不登校の女子中学生と母親

内観者:不登校の女子中学生
京子(仮名)さん – 中学生

内観するまで

京子さん(仮名、中学2年生)は体調を崩し保健室登校をしていましたが、ついに不登校になってしまいます。キャリアウーマンの母親は驚き、内観を体験したことのある友人の紹介で研修所に相談に来られました。面接者は母子で内観に来るようにすすめました。最初は渋っていた母親はやむなく、そして京子さんは「学校へ行くよりはまし」と考えて、研修することになりしました。

内観の様子

- 内観の体験を京子さんは次のように語っています。
「母や父にお世話になったことは多く浮かぶのですが、して返したことが考えられず、自分のことしか考えていないことに気づきました。また、どうしてこんなつまらないことで悩んでいたのだろうというふうにも思いました」
こうして彼女は妹ばかり可愛がると思っていた両親から、自分も愛情を注がれていたことを実感しました。

- また、母親は次のように語っています。
「娘と私が内観を体験したのは、この子が中2のときです。私は、勉強ができる子どもが『良い子』思っていましたが、京子は俗にいう『デキの悪い子』でした。子どもが可愛くない、ハッキリ言って憎かったのです。
家の中での娘は、父親や母親である私の顔色を見ながらオドオドしていました。その吐け口は、唯一得意とするスポーツに向けられました。しかし、私はそれを禁止しました。すると、京子は二学期が始まってすぐ熱が出たり足がすくむなどし、とうとう学校を休むようになってしまいました。友人から内観研修所を紹介され、内観の先生から親子での参加を強くすすめられ、私も切羽詰まっていましたので、何とか仕事のやりくりをし、内観を決断しました。(母・父・夫に対する内観をした後、娘に対する内観をして)京子が産まれた時の喜び、赤ちゃんの時の笑顔にどれだけ自分が救われていたかを思い出すと、涙が止まりませんでした。涙とともに、後から後から子どもに迷惑をかけたことばかりが浮かび、して返したことが見つかりませんでした。育ててやっているんだという思いだったのが、子どもに育ててもらっていた自分に気づくようになりました」

内観後の2人

その後の2人はどう変化していったのでしょう。

京子さんの場合

「内観が終わっても、2週間くらいはまだ学校に行けませんでした。しかし、心が強くなったような自分を感じ、勇気を出して行ってみたら、徐々にですが登校できるようになりました。内観によって悩みに勝ったように思います。誰にも頼らずに考えたのは、初めてでしたから」
その後、京子さんは高校に進学し、5年後には看護学校に通いながら、看護婦の卵として働いています。

母親の場合

一方、当初は娘だけが問題と考えていた母親も、自分にも問題があることに気づき、変わっていったようです。
「研修所からの帰り、私は京子をいとおしいと思いはじめました。
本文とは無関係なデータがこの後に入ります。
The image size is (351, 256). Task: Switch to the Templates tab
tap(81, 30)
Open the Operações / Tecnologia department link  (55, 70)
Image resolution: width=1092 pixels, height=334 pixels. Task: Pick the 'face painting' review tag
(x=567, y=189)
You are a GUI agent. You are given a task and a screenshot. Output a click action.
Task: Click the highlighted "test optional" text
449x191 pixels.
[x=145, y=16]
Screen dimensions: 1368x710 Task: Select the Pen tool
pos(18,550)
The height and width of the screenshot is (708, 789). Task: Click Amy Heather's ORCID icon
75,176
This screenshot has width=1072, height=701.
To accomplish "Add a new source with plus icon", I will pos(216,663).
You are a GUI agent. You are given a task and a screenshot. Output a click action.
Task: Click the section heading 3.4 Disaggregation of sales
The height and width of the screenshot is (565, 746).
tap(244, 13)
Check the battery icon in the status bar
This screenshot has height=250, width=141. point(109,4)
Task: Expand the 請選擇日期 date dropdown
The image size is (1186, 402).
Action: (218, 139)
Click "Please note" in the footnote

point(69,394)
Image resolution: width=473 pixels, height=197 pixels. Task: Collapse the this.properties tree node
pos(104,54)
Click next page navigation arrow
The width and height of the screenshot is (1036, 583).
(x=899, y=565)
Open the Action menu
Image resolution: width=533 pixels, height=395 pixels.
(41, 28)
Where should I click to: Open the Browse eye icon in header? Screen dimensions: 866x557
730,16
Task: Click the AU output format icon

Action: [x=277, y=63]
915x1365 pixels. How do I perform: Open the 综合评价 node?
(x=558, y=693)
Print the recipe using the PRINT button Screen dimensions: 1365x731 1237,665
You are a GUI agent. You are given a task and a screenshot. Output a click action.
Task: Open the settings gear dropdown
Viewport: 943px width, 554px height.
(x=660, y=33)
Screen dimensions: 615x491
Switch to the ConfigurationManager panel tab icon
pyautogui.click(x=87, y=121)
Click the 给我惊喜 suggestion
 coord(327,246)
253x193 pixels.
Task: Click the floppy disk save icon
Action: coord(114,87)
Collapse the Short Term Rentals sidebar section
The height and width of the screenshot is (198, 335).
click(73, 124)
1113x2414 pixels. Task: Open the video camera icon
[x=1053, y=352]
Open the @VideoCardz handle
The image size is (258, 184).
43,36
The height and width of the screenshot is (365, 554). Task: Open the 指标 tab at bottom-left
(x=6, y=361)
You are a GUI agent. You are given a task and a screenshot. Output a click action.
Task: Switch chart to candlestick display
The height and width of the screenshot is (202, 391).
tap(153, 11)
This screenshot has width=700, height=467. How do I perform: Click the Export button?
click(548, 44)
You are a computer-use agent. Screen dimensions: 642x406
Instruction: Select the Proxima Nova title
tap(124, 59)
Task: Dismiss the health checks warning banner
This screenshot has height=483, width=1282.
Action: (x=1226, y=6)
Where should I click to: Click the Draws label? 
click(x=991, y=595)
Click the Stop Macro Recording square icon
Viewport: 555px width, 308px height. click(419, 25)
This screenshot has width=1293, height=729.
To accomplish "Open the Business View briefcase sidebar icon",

それからというもの、娘はどんどん変わっていきました。私が勉強のことを口にするのが減ってくると、娘の成績が上向きになり、中3、高校と元気一杯はつらつと過ごすようになり、看護婦への道も自分で決めました。座り続けたあの日がなかったら、今日の私たちはないでしょう。内観で親子の間に連帯感が生まれ、それが太い絆となっており、5年たった今でも新鮮な感動となっています」

このように内観法で母親は学業成績優先の価値観を改め、かけがえのない娘の良さを再発見しました。娘も両親の愛情を改めて感じ、世の中への信頼感を強め、自分の問題を克服しました。母子は内観法によって危機を乗り越えて家族の絆を強め、連帯感を取り戻したと言えるでしょう。